- ARTICLE
A Sequana, dans un passé alternatif, science et magie ont évolué de concert. On y connaît une certaine technologie, et, même si électricité et réfrigérateurs évoquent notre présent, bien des machines, comme les automates ou les chapeaux mécaniques, relèvent encore du monde steampunk ou néo-victorien. Mais la magie, elle-même souvent associée aux machines, est en train de céder du terrain : car si Sequana était autrefois un refuge pour les Féeriques, le souverain Oberon III a décidé d’en finir avec le surnaturel et d’expurger la ville de ces créatures.
C’est dans ce contexte que Beauregard, Ingénieur-Mage employé au Ministère des Affaires Etranges, essaye de sauver ce qui peut encore l’être. Non content d’abriter dans son hôtel particulier des entités pas tout à fait humaines, il va recourir aux services de Jeanne, une jeune fille qu’il croit d’abord être une Féerique. Mais si elle ne dispose pas de la vaste gamme des pouvoirs de ce peuple, elle se révèle néanmoins télépathe, un avantage certain dans l’enquête particulièrement mouvementée qui les attend.

- CONSIGNE
Reproduisez à l'identique le passage de l'article qui commence aux mots « A Sequana, dans » et qui se termine après « de ces créatures. ».

- DONNÉES FOURNIES

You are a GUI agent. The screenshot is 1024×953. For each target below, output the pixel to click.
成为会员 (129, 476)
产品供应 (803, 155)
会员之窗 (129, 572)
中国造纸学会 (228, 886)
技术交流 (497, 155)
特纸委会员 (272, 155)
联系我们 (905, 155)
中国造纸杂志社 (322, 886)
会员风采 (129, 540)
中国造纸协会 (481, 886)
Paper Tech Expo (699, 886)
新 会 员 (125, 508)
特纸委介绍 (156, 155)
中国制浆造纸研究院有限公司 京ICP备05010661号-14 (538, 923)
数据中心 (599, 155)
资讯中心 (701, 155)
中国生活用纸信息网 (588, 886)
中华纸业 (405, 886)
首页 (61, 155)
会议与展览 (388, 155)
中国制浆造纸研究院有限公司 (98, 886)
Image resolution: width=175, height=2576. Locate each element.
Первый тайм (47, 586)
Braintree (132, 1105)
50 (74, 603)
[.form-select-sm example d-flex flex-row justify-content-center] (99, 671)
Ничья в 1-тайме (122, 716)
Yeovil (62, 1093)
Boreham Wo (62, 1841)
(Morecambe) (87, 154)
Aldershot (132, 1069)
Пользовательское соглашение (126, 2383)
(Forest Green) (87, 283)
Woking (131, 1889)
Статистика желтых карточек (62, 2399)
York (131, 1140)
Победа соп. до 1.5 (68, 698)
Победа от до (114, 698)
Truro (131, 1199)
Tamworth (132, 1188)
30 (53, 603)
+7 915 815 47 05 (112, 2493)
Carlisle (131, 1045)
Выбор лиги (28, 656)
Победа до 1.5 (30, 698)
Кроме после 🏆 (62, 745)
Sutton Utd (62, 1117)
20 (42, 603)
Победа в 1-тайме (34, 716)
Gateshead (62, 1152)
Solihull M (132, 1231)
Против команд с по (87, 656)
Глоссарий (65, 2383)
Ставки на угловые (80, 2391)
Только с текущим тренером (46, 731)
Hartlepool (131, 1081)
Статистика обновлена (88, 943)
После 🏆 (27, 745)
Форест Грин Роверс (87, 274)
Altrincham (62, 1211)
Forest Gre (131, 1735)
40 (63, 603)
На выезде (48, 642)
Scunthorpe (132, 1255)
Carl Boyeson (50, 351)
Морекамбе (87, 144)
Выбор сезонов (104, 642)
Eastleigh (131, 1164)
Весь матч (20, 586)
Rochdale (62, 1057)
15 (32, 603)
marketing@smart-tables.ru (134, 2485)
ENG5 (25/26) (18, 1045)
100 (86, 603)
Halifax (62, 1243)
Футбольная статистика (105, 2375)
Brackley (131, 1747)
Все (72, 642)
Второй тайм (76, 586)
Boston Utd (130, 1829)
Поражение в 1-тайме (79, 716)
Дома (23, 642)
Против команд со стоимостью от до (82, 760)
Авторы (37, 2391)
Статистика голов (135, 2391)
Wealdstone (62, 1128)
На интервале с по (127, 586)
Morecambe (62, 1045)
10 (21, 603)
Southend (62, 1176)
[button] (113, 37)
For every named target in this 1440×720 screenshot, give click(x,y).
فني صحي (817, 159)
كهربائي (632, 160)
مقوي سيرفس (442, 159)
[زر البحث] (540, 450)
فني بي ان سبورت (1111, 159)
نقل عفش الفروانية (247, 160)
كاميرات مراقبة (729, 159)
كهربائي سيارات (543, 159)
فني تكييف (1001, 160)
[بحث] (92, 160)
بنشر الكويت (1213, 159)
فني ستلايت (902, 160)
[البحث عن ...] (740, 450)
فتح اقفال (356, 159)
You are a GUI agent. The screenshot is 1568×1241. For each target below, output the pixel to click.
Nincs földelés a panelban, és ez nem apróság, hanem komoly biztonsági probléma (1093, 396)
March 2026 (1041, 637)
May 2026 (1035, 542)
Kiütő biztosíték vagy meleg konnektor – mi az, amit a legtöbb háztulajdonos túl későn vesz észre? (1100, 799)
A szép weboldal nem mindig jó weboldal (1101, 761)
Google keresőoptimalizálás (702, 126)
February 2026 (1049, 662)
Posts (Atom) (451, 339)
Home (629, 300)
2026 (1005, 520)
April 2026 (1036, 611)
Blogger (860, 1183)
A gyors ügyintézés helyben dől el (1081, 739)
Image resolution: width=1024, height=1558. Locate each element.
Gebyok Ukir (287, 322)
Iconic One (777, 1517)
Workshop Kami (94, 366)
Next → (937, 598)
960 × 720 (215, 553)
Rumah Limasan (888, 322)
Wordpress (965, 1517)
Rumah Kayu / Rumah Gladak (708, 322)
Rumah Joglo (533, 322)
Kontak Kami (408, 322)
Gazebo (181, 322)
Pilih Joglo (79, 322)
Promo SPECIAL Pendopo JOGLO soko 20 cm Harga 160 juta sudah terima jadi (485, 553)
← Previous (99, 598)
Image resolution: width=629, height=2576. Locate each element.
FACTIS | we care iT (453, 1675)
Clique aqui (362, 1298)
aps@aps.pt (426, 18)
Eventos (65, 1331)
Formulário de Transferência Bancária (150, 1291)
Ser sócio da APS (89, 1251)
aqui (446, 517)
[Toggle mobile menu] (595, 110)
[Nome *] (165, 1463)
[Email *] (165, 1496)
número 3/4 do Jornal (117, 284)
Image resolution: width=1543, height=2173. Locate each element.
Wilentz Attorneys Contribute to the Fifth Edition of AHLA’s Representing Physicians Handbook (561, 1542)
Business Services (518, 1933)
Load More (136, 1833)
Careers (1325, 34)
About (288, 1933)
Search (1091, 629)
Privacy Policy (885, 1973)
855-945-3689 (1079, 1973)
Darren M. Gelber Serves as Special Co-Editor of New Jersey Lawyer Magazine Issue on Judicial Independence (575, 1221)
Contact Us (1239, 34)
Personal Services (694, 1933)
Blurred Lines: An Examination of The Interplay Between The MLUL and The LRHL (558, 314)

- CORRIGÉ
A Sequana, dans un passé alternatif, science et magie ont évolué de concert. On y connaît une certaine technologie, et, même si électricité et réfrigérateurs évoquent notre présent, bien des machines, comme les automates ou les chapeaux mécaniques, relèvent encore du monde steampunk ou néo-victorien. Mais la magie, elle-même souvent associée aux machines, est en train de céder du terrain : car si Sequana était autrefois un refuge pour les Féeriques, le souverain Oberon III a décidé d’en finir avec le surnaturel et d’expurger la ville de ces créatures.